→ **Required work**: Two lines in the data below mark the range: the one with "The image size is (1600, 840)." and the one with "Open the Formulare". Return both, along with every line between them, exactly.

→ **Data excerpts**:
-.-.-
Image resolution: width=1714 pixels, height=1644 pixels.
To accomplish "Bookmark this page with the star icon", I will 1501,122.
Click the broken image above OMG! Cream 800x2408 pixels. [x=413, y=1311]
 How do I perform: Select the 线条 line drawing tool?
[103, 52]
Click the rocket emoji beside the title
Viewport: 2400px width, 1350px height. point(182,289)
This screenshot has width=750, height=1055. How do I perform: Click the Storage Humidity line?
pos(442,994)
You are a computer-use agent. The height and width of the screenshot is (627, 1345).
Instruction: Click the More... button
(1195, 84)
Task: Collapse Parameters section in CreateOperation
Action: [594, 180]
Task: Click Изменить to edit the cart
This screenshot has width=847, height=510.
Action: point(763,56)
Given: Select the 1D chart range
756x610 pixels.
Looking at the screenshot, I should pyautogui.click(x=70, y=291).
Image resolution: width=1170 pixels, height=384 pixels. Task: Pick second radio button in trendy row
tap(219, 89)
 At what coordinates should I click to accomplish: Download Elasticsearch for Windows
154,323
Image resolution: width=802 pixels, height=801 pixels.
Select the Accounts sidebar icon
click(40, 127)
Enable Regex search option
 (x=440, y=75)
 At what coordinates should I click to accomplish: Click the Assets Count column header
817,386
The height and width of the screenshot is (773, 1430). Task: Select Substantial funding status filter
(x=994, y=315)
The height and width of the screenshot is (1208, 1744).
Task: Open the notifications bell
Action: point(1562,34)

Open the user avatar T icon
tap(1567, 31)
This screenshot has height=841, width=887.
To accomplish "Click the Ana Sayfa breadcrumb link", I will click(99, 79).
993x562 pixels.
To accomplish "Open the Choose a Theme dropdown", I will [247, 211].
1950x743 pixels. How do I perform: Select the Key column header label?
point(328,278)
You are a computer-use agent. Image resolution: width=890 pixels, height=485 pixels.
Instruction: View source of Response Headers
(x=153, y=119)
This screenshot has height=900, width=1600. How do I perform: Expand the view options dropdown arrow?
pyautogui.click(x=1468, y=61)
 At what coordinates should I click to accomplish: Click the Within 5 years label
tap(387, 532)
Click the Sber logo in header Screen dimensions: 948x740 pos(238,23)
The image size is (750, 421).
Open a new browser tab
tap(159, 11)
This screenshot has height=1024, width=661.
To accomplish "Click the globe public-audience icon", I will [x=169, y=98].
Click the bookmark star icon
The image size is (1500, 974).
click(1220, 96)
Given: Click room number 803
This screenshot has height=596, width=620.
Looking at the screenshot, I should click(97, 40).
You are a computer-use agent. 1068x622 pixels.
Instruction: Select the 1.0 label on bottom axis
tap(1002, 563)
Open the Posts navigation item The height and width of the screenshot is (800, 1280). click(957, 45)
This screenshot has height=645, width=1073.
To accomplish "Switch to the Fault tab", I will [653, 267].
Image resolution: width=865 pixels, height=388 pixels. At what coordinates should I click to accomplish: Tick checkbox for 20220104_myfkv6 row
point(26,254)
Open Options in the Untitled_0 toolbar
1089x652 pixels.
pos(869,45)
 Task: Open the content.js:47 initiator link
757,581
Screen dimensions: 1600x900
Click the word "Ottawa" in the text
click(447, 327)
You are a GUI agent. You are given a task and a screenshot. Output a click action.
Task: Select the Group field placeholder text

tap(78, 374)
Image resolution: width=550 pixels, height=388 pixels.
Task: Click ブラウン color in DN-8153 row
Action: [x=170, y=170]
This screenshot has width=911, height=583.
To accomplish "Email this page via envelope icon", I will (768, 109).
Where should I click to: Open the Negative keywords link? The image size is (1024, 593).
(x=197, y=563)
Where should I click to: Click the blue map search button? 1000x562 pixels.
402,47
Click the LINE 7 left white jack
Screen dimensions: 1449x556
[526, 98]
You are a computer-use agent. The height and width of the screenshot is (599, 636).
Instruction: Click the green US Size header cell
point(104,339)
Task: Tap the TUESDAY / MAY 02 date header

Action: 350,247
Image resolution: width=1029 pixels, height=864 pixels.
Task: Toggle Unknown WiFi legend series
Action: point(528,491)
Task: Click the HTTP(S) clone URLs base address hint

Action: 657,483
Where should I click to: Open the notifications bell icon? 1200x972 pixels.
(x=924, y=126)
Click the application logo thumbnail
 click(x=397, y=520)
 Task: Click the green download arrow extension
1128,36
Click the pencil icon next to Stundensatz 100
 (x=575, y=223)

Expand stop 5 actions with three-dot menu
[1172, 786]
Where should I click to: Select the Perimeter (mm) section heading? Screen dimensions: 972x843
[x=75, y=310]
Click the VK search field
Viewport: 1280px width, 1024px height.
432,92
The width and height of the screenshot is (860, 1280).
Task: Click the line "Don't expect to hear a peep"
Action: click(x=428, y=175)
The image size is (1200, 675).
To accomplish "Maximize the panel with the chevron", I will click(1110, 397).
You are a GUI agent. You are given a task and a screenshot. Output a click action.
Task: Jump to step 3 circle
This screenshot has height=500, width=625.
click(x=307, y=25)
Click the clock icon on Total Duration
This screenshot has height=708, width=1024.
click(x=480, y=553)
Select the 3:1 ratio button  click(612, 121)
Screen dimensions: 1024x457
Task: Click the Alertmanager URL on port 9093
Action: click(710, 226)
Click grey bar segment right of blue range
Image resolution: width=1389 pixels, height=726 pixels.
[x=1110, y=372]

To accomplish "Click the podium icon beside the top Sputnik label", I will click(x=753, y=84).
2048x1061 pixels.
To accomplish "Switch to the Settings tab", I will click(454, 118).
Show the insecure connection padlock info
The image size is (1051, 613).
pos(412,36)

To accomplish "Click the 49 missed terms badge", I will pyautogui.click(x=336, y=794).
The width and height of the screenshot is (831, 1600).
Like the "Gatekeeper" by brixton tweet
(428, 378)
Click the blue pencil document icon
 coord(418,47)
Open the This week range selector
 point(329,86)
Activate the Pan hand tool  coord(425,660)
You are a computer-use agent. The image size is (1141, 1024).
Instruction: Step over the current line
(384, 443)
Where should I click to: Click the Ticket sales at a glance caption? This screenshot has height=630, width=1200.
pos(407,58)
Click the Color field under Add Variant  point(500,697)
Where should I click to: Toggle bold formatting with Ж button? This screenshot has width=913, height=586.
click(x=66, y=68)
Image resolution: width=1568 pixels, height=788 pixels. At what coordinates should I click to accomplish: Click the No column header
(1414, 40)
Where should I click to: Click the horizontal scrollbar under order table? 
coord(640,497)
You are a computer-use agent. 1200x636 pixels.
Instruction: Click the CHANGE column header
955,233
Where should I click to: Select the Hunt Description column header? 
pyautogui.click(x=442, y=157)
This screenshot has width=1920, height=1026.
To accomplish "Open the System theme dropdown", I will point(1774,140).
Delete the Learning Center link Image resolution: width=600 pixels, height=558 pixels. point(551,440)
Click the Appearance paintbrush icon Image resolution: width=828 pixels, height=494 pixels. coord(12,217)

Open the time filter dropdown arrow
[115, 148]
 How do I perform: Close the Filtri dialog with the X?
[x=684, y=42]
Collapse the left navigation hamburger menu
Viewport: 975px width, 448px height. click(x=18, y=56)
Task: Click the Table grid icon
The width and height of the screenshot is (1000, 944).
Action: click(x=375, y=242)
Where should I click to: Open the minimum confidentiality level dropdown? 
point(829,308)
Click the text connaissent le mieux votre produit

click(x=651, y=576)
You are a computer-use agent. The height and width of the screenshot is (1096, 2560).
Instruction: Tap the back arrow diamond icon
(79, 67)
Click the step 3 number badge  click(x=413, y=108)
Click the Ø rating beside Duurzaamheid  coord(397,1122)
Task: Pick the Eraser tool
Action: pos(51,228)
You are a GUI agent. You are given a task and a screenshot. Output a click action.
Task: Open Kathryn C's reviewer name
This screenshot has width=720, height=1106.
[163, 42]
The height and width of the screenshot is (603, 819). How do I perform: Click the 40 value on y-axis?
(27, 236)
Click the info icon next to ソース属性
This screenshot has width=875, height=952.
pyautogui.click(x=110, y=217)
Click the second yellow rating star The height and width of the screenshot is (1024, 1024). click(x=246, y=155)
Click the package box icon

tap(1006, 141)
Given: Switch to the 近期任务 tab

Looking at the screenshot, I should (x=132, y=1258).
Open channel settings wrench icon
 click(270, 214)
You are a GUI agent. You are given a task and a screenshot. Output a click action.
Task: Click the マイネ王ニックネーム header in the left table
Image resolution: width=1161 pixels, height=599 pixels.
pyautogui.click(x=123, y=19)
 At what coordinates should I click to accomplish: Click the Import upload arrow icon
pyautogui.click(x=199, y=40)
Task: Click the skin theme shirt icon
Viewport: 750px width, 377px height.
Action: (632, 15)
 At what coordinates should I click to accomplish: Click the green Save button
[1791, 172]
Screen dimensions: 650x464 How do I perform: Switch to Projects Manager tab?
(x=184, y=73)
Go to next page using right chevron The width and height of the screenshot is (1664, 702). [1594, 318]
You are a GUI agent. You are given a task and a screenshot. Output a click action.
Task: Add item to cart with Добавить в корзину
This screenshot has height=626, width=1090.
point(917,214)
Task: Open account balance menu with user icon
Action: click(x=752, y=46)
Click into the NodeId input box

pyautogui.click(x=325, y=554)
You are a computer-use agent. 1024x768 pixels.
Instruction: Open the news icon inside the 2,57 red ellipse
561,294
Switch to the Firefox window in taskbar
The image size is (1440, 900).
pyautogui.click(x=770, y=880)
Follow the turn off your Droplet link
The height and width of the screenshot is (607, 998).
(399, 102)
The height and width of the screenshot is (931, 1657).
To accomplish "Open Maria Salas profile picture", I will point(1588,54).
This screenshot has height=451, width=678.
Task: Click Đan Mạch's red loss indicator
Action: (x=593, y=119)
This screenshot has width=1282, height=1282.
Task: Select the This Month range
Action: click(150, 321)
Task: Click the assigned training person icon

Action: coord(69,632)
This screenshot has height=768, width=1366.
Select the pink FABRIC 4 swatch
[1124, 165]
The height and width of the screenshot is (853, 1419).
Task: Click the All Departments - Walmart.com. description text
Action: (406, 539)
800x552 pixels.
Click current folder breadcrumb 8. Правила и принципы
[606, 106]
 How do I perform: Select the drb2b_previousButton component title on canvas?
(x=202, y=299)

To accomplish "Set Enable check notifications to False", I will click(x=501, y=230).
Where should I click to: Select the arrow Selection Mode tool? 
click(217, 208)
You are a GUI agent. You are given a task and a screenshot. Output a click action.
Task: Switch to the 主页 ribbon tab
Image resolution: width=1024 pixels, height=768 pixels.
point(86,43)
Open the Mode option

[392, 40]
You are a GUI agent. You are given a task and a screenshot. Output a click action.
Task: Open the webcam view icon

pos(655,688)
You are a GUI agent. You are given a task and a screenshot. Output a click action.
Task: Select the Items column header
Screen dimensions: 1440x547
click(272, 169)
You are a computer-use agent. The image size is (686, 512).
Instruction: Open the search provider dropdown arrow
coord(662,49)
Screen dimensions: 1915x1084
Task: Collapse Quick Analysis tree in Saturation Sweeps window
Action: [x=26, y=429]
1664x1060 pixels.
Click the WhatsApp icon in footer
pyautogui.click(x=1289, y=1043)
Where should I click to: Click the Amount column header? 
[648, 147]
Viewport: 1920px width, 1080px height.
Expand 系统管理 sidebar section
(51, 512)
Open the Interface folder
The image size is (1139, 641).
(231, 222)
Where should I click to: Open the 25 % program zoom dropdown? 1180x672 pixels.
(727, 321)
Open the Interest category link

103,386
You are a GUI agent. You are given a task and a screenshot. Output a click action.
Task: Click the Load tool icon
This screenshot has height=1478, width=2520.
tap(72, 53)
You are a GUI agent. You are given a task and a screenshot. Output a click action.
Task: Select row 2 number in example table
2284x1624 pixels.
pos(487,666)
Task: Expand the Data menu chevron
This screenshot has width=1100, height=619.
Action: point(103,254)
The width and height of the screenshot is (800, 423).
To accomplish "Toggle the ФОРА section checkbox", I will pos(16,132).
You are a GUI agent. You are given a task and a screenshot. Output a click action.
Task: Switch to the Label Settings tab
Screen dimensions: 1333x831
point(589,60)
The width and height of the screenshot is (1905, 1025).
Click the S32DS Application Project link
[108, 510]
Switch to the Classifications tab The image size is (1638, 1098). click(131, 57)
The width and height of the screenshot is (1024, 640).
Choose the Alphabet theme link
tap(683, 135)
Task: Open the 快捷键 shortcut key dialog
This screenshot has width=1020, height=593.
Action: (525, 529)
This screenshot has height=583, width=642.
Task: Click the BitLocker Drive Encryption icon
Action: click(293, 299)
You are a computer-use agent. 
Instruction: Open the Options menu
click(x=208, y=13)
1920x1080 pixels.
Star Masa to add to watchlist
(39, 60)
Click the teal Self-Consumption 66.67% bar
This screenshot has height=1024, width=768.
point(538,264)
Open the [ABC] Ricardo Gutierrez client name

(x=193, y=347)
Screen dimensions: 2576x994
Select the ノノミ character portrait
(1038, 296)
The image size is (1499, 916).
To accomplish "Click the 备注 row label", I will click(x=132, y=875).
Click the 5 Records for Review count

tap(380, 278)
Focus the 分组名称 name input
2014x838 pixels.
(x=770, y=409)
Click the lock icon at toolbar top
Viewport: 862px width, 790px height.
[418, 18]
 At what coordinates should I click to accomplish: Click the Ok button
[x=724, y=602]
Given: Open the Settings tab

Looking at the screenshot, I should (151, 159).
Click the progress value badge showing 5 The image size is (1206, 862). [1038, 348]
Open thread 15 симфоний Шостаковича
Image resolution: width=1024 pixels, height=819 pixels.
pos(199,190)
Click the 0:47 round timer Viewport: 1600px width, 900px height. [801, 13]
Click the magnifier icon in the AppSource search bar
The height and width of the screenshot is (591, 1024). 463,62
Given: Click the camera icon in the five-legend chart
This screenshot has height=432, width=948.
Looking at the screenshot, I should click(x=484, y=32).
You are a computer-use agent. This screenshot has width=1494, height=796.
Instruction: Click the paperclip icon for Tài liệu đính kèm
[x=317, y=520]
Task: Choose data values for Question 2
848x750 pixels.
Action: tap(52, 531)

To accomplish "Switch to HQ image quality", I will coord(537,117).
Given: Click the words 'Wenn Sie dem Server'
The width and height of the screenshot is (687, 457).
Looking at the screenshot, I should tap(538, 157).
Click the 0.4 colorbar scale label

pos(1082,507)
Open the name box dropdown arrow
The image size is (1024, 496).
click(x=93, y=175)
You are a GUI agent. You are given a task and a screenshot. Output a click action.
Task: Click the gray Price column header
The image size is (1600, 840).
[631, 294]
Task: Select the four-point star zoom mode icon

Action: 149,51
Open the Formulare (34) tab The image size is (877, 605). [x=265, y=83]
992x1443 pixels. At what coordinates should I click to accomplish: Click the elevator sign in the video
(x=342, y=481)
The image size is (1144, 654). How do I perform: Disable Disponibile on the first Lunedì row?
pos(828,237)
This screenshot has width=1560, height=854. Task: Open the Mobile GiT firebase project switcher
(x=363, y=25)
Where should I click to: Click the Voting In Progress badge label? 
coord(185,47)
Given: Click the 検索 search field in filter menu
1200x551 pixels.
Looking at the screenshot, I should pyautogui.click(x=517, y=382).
-.-.-
→ **Answer below**:
The image size is (1600, 840).
[631, 294]
Task: Select the four-point star zoom mode icon

Action: 149,51
Open the Formulare (34) tab The image size is (877, 605). [x=265, y=83]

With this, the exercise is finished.